Abstract Objectives Hemophagocytic lymphohistiocytosis (HLH) is an infrequent but potentially life-threatening disease characterized by cytokine dysfunction and activation of macrophages and T cells, resulting in systemic symptoms and organ damage. Most adult HLH cases are secondary to hematolymphoid malignancy (HM) and/or infections. A timely diagnosis followed by targeted treatment is essential to improve clinical outcomes but often is challenging due to variable clinical presentations that overlap with other diseases. Methods Search of an institutional database from 2009 to 2017 in adults from the HLH Task Force study identified 34 cases of HLH. Of the 34 cases, 18 had malignancy (53%) and 11 had infection (35%). A comprehensive review of flow cytometry, morphology, and clinical and laboratory examination was assessed and compared. Results Of 18 cases of malignancy, 17 cases (94%) were HM, including T/NK- or B-cell lymphomas. In nine patients with HM who had peripheral blood flow cytometric (PBFC) tests, seven cases were positive for atypical/neoplastic populations concordant with the final diagnosis either in bone marrow or tissue, whereas none of five non-HM cases were positive. The sensitivity and specificity of PBFC to predict HM were 78% and 100%, respectively.
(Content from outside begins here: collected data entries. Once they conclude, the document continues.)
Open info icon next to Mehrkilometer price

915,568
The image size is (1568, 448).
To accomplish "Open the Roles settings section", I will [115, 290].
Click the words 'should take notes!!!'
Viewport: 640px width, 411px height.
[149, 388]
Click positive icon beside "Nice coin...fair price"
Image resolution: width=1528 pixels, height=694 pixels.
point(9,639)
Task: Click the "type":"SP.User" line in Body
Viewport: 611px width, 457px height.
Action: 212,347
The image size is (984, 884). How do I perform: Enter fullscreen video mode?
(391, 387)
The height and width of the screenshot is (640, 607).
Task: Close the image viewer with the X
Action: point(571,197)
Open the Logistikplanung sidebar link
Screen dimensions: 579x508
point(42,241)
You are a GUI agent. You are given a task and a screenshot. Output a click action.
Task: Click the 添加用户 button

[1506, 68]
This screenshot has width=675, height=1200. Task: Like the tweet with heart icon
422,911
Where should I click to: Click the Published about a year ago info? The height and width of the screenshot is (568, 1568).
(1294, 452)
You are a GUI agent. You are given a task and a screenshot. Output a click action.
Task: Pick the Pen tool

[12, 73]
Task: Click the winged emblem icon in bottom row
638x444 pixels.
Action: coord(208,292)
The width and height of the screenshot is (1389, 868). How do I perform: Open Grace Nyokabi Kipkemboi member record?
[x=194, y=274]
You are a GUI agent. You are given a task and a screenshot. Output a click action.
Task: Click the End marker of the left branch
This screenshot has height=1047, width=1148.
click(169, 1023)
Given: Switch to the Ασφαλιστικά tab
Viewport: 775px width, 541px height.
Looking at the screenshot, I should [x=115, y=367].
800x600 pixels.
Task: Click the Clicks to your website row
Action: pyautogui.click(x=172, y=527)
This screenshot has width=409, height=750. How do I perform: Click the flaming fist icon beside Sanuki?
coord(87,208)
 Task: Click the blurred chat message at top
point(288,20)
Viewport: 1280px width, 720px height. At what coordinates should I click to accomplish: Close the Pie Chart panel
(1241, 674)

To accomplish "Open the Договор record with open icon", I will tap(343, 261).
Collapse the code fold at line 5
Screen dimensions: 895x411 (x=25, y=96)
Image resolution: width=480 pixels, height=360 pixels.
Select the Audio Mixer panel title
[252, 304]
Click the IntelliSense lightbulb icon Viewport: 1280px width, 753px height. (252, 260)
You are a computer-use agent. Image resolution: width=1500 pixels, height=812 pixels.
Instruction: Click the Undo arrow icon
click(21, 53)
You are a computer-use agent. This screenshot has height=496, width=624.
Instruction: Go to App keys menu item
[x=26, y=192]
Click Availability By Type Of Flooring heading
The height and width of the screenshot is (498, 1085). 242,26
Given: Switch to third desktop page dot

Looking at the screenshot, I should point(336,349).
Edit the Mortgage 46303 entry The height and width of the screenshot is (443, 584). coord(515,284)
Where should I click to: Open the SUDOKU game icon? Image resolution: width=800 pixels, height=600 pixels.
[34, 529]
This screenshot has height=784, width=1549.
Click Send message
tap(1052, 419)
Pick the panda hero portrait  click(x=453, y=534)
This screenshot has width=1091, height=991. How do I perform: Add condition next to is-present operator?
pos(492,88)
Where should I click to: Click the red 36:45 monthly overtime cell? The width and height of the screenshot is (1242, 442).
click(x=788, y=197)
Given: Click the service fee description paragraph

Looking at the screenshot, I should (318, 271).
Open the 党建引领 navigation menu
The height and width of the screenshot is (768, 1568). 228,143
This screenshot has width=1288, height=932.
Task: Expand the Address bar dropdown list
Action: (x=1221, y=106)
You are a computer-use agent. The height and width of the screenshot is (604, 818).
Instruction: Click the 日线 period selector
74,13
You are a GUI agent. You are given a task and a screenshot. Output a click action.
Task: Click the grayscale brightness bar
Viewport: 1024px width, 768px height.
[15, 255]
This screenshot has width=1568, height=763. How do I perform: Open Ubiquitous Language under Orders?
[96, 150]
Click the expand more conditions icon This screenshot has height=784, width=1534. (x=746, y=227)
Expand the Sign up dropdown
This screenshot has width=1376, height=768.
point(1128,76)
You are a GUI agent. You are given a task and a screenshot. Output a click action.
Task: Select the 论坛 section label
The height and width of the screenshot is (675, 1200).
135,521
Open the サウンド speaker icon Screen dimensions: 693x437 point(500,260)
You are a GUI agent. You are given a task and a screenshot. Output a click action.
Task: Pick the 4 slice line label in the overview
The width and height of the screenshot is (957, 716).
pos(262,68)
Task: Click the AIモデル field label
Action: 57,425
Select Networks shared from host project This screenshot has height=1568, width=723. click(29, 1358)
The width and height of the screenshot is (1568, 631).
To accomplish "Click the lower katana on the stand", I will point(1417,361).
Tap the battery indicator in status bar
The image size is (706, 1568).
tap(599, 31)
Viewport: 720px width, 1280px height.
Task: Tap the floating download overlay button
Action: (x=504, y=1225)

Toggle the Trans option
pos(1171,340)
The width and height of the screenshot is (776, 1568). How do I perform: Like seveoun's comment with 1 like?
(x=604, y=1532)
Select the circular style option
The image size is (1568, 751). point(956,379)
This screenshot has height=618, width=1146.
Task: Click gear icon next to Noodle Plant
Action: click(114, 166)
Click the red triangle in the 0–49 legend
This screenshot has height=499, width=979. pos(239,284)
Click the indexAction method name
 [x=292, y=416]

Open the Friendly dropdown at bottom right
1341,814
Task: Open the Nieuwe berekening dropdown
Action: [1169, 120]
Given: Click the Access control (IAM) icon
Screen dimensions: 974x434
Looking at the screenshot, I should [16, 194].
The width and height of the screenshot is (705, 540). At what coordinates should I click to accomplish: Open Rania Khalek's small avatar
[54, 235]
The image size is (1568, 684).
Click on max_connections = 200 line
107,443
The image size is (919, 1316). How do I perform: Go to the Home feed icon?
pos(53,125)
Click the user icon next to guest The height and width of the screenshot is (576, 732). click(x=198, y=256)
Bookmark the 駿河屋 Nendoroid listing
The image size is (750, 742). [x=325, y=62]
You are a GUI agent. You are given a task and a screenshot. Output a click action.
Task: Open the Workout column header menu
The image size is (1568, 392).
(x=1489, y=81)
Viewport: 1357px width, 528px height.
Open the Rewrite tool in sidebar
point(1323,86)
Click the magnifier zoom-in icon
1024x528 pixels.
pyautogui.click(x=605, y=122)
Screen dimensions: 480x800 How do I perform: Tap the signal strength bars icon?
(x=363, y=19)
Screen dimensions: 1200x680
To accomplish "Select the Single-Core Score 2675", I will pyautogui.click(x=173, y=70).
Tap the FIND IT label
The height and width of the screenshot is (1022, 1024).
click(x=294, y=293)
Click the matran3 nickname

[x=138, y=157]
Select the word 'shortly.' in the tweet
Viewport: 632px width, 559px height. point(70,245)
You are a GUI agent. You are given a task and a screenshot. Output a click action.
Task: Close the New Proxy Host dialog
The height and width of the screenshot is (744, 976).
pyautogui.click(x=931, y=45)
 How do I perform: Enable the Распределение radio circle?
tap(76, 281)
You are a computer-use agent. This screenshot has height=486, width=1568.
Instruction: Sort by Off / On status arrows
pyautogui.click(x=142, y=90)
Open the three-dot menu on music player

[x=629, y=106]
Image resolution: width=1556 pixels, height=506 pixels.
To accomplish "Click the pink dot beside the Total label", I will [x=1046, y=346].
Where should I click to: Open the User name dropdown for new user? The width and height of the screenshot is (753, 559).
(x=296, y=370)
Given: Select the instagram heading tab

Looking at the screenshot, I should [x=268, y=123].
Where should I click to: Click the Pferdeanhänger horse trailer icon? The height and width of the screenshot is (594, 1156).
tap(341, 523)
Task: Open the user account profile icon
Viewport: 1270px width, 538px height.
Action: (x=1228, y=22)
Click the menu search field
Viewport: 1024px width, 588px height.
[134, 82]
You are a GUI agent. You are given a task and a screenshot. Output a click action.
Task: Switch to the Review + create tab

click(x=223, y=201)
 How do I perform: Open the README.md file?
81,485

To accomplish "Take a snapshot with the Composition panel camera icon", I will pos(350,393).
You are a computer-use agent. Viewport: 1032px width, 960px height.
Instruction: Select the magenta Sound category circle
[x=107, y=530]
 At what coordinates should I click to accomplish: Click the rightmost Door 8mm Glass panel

The percentage of the neoplastic population ranged from 0.55% to 92% and was higher in one case of acute myeloid leukemia. The immunophenotypic profile, including large cell size, was sufficiently aberrant to distinguish from indolent clonal lymphocytosis. Conclusion Our study demonstrated the predictive power of PBFC for diagnosing hematolymphoid malignancy in HLH patients with a high sensitivity and specificity. We recommend PBFC (with a STAT result available in hours) to be used as an initial screening test in cases where there is high clinical suspicion for HLH and HM followed by confirmatory tissue diagnosis. This process may aid in a timely diagnosis and treatment to improve the clinical outcomes.